→ **Input**
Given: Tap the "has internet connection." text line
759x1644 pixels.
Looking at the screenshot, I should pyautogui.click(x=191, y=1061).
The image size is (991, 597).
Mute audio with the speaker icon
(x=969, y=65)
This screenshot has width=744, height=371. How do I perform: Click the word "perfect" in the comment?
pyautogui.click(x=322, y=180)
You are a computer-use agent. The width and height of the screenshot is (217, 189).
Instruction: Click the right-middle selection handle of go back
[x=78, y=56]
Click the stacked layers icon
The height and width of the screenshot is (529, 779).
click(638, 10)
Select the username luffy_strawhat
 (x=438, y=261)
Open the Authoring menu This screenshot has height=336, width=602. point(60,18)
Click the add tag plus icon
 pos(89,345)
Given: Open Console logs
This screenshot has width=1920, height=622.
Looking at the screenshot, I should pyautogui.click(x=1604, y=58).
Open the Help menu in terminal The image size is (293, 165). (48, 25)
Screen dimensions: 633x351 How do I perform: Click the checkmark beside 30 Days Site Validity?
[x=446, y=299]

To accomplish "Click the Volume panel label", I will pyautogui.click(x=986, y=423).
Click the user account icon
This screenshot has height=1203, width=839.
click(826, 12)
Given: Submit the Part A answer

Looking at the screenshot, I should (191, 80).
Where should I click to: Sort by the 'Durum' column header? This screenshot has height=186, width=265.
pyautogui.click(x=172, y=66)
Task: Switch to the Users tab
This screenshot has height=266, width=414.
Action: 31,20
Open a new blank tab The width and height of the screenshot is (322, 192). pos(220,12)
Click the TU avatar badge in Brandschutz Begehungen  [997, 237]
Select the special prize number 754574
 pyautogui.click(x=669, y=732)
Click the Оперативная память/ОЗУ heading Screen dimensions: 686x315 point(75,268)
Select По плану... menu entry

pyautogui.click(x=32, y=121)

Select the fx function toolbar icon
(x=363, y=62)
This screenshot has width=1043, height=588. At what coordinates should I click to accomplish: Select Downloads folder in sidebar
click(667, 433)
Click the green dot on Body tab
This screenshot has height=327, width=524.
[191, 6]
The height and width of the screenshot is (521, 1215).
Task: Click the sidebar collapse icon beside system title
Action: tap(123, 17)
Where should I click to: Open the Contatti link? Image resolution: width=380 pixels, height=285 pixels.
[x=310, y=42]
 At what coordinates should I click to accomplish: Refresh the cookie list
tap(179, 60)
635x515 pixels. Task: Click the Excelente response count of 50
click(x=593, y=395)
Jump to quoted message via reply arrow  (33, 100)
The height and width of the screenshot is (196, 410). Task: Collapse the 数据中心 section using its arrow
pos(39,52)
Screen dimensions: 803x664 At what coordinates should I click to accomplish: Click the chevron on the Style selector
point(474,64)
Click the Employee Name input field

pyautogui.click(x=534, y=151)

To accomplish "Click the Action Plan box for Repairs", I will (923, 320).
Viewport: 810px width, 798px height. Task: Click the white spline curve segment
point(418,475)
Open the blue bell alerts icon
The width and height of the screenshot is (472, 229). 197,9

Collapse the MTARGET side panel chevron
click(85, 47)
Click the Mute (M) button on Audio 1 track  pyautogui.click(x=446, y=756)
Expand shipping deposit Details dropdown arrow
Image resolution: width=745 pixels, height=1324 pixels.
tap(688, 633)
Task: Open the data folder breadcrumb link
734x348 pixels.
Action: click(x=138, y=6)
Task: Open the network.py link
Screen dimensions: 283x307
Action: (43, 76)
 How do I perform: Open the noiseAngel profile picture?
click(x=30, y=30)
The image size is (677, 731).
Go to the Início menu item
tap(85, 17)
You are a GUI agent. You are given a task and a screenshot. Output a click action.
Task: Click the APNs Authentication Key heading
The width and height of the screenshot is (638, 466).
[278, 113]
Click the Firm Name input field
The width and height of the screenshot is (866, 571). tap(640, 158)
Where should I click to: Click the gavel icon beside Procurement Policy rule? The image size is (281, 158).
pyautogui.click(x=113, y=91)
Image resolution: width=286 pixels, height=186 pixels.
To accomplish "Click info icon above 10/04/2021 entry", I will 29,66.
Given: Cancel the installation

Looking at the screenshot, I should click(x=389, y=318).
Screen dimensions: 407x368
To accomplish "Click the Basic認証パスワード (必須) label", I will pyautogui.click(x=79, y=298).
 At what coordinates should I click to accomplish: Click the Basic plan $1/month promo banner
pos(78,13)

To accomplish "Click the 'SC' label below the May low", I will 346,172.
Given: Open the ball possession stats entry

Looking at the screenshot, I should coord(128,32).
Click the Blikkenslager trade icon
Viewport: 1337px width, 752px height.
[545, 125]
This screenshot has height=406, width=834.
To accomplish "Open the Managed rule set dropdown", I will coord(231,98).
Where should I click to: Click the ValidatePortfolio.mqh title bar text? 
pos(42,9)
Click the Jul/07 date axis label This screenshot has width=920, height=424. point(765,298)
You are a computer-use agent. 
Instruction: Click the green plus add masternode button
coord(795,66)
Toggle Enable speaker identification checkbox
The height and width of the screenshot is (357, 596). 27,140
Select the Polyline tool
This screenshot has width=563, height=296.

→ **Task brief**
Retype the listing in full, keeping every word as it appears.

→ **Output**
Given: Tap the "has internet connection." text line
759x1644 pixels.
Looking at the screenshot, I should pyautogui.click(x=191, y=1061).
The image size is (991, 597).
Mute audio with the speaker icon
(x=969, y=65)
This screenshot has width=744, height=371. How do I perform: Click the word "perfect" in the comment?
pyautogui.click(x=322, y=180)
You are a computer-use agent. The width and height of the screenshot is (217, 189).
Instruction: Click the right-middle selection handle of go back
[x=78, y=56]
Click the stacked layers icon
The height and width of the screenshot is (529, 779).
click(638, 10)
Select the username luffy_strawhat
 (x=438, y=261)
Open the Authoring menu This screenshot has height=336, width=602. point(60,18)
Click the add tag plus icon
 pos(89,345)
Given: Open Console logs
This screenshot has width=1920, height=622.
Looking at the screenshot, I should pyautogui.click(x=1604, y=58).
Open the Help menu in terminal The image size is (293, 165). (48, 25)
Screen dimensions: 633x351 How do I perform: Click the checkmark beside 30 Days Site Validity?
[x=446, y=299]

To accomplish "Click the Volume panel label", I will pyautogui.click(x=986, y=423).
Click the user account icon
This screenshot has height=1203, width=839.
click(826, 12)
Given: Submit the Part A answer

Looking at the screenshot, I should (191, 80).
Where should I click to: Sort by the 'Durum' column header? This screenshot has height=186, width=265.
pyautogui.click(x=172, y=66)
Task: Switch to the Users tab
This screenshot has height=266, width=414.
Action: 31,20
Open a new blank tab The width and height of the screenshot is (322, 192). pos(220,12)
Click the TU avatar badge in Brandschutz Begehungen  [997, 237]
Select the special prize number 754574
 pyautogui.click(x=669, y=732)
Click the Оперативная память/ОЗУ heading Screen dimensions: 686x315 point(75,268)
Select По плану... menu entry

pyautogui.click(x=32, y=121)

Select the fx function toolbar icon
(x=363, y=62)
This screenshot has width=1043, height=588. At what coordinates should I click to accomplish: Select Downloads folder in sidebar
click(667, 433)
Click the green dot on Body tab
This screenshot has height=327, width=524.
[191, 6]
The height and width of the screenshot is (521, 1215).
Task: Click the sidebar collapse icon beside system title
Action: tap(123, 17)
Where should I click to: Open the Contatti link? Image resolution: width=380 pixels, height=285 pixels.
[x=310, y=42]
 At what coordinates should I click to accomplish: Refresh the cookie list
tap(179, 60)
635x515 pixels. Task: Click the Excelente response count of 50
click(x=593, y=395)
Jump to quoted message via reply arrow  (33, 100)
The height and width of the screenshot is (196, 410). Task: Collapse the 数据中心 section using its arrow
pos(39,52)
Screen dimensions: 803x664 At what coordinates should I click to accomplish: Click the chevron on the Style selector
point(474,64)
Click the Employee Name input field

pyautogui.click(x=534, y=151)

To accomplish "Click the Action Plan box for Repairs", I will (923, 320).
Viewport: 810px width, 798px height. Task: Click the white spline curve segment
point(418,475)
Open the blue bell alerts icon
The width and height of the screenshot is (472, 229). 197,9

Collapse the MTARGET side panel chevron
click(85, 47)
Click the Mute (M) button on Audio 1 track  pyautogui.click(x=446, y=756)
Expand shipping deposit Details dropdown arrow
Image resolution: width=745 pixels, height=1324 pixels.
tap(688, 633)
Task: Open the data folder breadcrumb link
734x348 pixels.
Action: click(x=138, y=6)
Task: Open the network.py link
Screen dimensions: 283x307
Action: (43, 76)
 How do I perform: Open the noiseAngel profile picture?
click(x=30, y=30)
The image size is (677, 731).
Go to the Início menu item
tap(85, 17)
You are a GUI agent. You are given a task and a screenshot. Output a click action.
Task: Click the APNs Authentication Key heading
The width and height of the screenshot is (638, 466).
[278, 113]
Click the Firm Name input field
The width and height of the screenshot is (866, 571). tap(640, 158)
Where should I click to: Click the gavel icon beside Procurement Policy rule? The image size is (281, 158).
pyautogui.click(x=113, y=91)
Image resolution: width=286 pixels, height=186 pixels.
To accomplish "Click info icon above 10/04/2021 entry", I will 29,66.
Given: Cancel the installation

Looking at the screenshot, I should click(x=389, y=318).
Screen dimensions: 407x368
To accomplish "Click the Basic認証パスワード (必須) label", I will pyautogui.click(x=79, y=298).
 At what coordinates should I click to accomplish: Click the Basic plan $1/month promo banner
pos(78,13)

To accomplish "Click the 'SC' label below the May low", I will 346,172.
Given: Open the ball possession stats entry

Looking at the screenshot, I should coord(128,32).
Click the Blikkenslager trade icon
Viewport: 1337px width, 752px height.
[545, 125]
This screenshot has height=406, width=834.
To accomplish "Open the Managed rule set dropdown", I will coord(231,98).
Where should I click to: Click the ValidatePortfolio.mqh title bar text? 
pos(42,9)
Click the Jul/07 date axis label This screenshot has width=920, height=424. point(765,298)
You are a computer-use agent. 
Instruction: Click the green plus add masternode button
coord(795,66)
Toggle Enable speaker identification checkbox
The height and width of the screenshot is (357, 596). 27,140
Select the Polyline tool
This screenshot has width=563, height=296.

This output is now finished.